Bueno, es atroz. El traductor claramente realizó un gran esfuerzo, pero también es claro que entendió muy poco de la intencionalidad literaria de McCarthy. La manera en que se tradujeron los pasajes quita por completo todo el lenguaje y sentido poético de la prosa original, está llena de regionalismos y no parece que se intentara mantener la neutralidad en el lenguaje, fue claramente escrita por un español solo pensando en otros españoles. Mientras la leía no deje de pensar “esto puedo hacerlo mejor yo,” así que decidí hacerlo.
Llevo alrededor de un año escribiendo esta traducción en mis ratos libres, tratando de corregir todos los errores de la traducción oficial. Llevo al rededor del 60%, y aunque por su puesto no puedo obtener ninguna ganancia o comercializar esto de ninguna manera, estoy conforme de que sea solo un ejercicio creativo. Comparto pues el primer capítulo.
I
Niñez en Tennessee — Escapa — Nueva Orleans — Peleas — Le disparan — A Galveston — Nacogdoches — El Reverendo Green — Juez Holden — Una refriega — Toadvine — El incendio del hotel — Escape
He aquí el niño. Es pálido y delgado, usa una delgada y desgarrada camisa de lino. Atiza el fuego del hogar. Afuera yacen campos oscurecidos con retazos de nieve y aún más oscuros bosques que todavía albergan algunos últimos lobos. Su familia es conocida como cortadores de leña y cargadores de agua, pero en realidad su padre había sido un maestro. Yace en bebida, cita a poetas cuyos nombres están ahora perdidos. El niño se agazapa junto al fuego y lo observa.
La noche de tu nacimiento. Treinta y tres. Las Leónidas las llamaron. Dios como cayeron las estrellas. Busqué oscuridad. Agujeros en el cielo. La Cacerola envestía.

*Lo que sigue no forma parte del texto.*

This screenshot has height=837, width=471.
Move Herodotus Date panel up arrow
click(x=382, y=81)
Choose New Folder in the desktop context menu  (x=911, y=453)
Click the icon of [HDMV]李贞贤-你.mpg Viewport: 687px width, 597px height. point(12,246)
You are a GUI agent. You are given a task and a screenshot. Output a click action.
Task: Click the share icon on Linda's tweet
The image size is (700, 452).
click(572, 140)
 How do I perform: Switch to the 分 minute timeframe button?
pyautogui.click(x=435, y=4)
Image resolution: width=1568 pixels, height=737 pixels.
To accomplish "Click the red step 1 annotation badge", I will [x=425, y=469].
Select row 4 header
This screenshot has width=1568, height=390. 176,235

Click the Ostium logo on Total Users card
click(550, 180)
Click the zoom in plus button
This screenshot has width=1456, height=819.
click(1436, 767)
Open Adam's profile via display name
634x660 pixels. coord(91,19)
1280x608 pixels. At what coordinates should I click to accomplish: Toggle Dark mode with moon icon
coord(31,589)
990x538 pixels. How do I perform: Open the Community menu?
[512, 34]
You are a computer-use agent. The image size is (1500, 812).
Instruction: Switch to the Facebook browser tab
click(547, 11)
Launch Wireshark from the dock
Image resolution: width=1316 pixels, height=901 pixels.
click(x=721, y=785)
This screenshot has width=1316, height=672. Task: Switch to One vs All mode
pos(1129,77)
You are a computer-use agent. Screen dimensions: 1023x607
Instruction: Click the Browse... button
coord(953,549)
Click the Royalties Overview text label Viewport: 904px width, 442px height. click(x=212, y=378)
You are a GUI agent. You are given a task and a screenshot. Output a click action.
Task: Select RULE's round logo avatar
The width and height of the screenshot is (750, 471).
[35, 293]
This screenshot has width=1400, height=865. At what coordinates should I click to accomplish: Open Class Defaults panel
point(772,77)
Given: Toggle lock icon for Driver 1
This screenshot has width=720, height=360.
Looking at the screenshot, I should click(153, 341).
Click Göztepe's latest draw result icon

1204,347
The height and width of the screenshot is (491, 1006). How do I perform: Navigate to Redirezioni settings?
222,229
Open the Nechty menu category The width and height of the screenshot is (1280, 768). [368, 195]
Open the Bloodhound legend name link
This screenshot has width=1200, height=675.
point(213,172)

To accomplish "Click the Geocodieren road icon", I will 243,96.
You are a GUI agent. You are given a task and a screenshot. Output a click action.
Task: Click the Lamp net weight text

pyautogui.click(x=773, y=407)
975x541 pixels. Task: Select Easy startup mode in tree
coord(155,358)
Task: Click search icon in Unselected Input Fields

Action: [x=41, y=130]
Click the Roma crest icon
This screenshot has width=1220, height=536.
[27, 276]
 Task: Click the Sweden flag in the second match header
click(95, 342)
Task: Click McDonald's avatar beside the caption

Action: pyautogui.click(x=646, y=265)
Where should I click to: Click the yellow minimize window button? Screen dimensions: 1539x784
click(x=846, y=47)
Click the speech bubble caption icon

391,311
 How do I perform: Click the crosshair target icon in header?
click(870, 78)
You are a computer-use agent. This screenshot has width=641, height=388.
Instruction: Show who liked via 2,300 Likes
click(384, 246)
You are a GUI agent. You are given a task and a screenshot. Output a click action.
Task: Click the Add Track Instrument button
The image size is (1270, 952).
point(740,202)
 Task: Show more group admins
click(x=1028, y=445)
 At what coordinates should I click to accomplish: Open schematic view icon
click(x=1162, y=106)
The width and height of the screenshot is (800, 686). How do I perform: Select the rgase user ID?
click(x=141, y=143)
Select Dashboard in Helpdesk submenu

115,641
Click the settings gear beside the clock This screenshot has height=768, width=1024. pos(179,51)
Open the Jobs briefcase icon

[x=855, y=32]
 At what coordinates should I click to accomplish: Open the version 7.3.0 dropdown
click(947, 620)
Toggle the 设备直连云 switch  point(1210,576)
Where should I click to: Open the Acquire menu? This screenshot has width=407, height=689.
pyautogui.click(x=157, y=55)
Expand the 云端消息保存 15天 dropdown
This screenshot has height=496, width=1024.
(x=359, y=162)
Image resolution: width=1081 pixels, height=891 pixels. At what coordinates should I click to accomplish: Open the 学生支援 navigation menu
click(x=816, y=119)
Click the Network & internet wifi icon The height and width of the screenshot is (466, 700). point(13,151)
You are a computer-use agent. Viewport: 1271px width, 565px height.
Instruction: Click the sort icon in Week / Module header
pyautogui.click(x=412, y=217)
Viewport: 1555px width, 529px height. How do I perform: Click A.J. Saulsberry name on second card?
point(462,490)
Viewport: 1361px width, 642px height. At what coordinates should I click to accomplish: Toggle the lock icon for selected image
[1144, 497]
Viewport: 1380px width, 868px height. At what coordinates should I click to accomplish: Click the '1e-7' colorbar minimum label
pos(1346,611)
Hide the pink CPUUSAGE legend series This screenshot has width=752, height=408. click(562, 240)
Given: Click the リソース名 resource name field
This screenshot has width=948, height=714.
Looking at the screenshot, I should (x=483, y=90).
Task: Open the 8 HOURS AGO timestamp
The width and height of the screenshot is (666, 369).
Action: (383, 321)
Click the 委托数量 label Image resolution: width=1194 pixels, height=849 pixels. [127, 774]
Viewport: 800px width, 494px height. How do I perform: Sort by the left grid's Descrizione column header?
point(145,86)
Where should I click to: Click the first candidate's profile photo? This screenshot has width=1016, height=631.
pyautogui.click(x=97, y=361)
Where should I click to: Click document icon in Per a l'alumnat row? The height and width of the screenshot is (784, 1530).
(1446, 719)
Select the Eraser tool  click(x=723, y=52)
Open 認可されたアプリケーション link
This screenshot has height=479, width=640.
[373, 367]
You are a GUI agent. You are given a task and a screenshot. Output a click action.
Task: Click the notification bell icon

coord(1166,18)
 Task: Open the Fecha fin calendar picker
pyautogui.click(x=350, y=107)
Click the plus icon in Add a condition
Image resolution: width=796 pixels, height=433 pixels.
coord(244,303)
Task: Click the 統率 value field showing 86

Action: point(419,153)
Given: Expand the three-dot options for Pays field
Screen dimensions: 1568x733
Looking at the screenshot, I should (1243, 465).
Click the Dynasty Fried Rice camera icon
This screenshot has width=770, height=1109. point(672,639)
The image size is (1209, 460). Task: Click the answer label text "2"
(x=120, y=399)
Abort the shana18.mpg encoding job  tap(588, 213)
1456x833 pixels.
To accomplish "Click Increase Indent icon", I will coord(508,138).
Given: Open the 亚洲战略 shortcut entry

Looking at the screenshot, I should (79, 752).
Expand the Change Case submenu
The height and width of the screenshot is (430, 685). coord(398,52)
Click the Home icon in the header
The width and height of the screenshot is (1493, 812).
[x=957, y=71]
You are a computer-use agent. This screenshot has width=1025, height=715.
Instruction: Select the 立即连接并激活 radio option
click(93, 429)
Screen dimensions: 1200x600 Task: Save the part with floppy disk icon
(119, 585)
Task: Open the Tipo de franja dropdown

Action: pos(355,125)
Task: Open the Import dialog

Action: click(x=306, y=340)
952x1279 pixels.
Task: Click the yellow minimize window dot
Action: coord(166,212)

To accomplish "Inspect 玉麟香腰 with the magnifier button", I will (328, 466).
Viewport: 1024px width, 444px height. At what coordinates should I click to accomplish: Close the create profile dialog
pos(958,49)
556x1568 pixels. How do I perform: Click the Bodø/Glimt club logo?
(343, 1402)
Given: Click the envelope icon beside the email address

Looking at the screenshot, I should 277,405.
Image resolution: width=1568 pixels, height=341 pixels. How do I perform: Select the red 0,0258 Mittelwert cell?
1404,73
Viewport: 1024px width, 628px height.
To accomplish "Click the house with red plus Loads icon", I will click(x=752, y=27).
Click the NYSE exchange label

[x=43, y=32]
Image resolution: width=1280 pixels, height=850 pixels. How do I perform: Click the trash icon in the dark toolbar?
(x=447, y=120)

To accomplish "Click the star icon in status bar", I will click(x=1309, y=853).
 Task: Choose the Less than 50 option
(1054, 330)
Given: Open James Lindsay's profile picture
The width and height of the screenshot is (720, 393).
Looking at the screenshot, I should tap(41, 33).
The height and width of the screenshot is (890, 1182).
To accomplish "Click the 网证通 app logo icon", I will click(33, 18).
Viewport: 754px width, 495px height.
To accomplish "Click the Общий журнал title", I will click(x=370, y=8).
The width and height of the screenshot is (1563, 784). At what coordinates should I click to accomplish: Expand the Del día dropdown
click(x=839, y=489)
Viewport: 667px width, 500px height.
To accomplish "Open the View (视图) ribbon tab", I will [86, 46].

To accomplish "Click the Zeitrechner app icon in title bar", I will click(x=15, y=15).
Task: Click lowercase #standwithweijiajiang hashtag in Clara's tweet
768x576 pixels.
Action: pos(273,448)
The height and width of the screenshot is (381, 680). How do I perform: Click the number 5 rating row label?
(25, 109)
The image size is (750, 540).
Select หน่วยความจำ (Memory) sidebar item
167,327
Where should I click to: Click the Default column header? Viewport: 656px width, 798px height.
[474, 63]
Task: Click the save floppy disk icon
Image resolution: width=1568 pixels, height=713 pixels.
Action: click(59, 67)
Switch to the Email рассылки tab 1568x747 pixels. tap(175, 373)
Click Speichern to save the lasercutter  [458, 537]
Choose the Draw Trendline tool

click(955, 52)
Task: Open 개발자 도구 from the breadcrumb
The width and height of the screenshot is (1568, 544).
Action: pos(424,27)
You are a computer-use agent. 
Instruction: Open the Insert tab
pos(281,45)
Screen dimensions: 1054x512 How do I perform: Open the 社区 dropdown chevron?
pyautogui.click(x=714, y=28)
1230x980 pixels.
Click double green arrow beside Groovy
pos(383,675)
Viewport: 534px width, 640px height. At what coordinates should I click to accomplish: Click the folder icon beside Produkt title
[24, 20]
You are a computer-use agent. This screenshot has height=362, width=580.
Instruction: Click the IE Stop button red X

La madre muerta estos catorce años incubó en su seno a la criatura que la llevaría a la tumba. El padre nunca menciona su nombre, el niño no lo sabe. Tiene una hermana en este mundo que nunca volverá a ver. Él observa, pálido y sucio. No puede leer ni escribir y en él ya se cierne el gusto por la violencia sin sentido. Toda la historia está presente en esa visión, el hijo el padre del hombre.
A los catorce años escapa. Nunca volverá a ver la cocina congelada en la oscuridad del ante amanecer. La leña, los trastos de lavar. Vaga tan lejos como Memphis, un migrante solitario sobre ese paisaje plano y pastoral. Negros en los campos, delgados y encorvados, sus dedos como arañas en las bolas de algodón. Una ensombrecida agonía en el huerto. Figuras contra un sol declinando en el más lento atardecer a través de un horizonte de papel. Un oscuro granjero solitario persiguiendo a mula y rastra a través del fondo de una tierra removida por la lluvia hacia la noche.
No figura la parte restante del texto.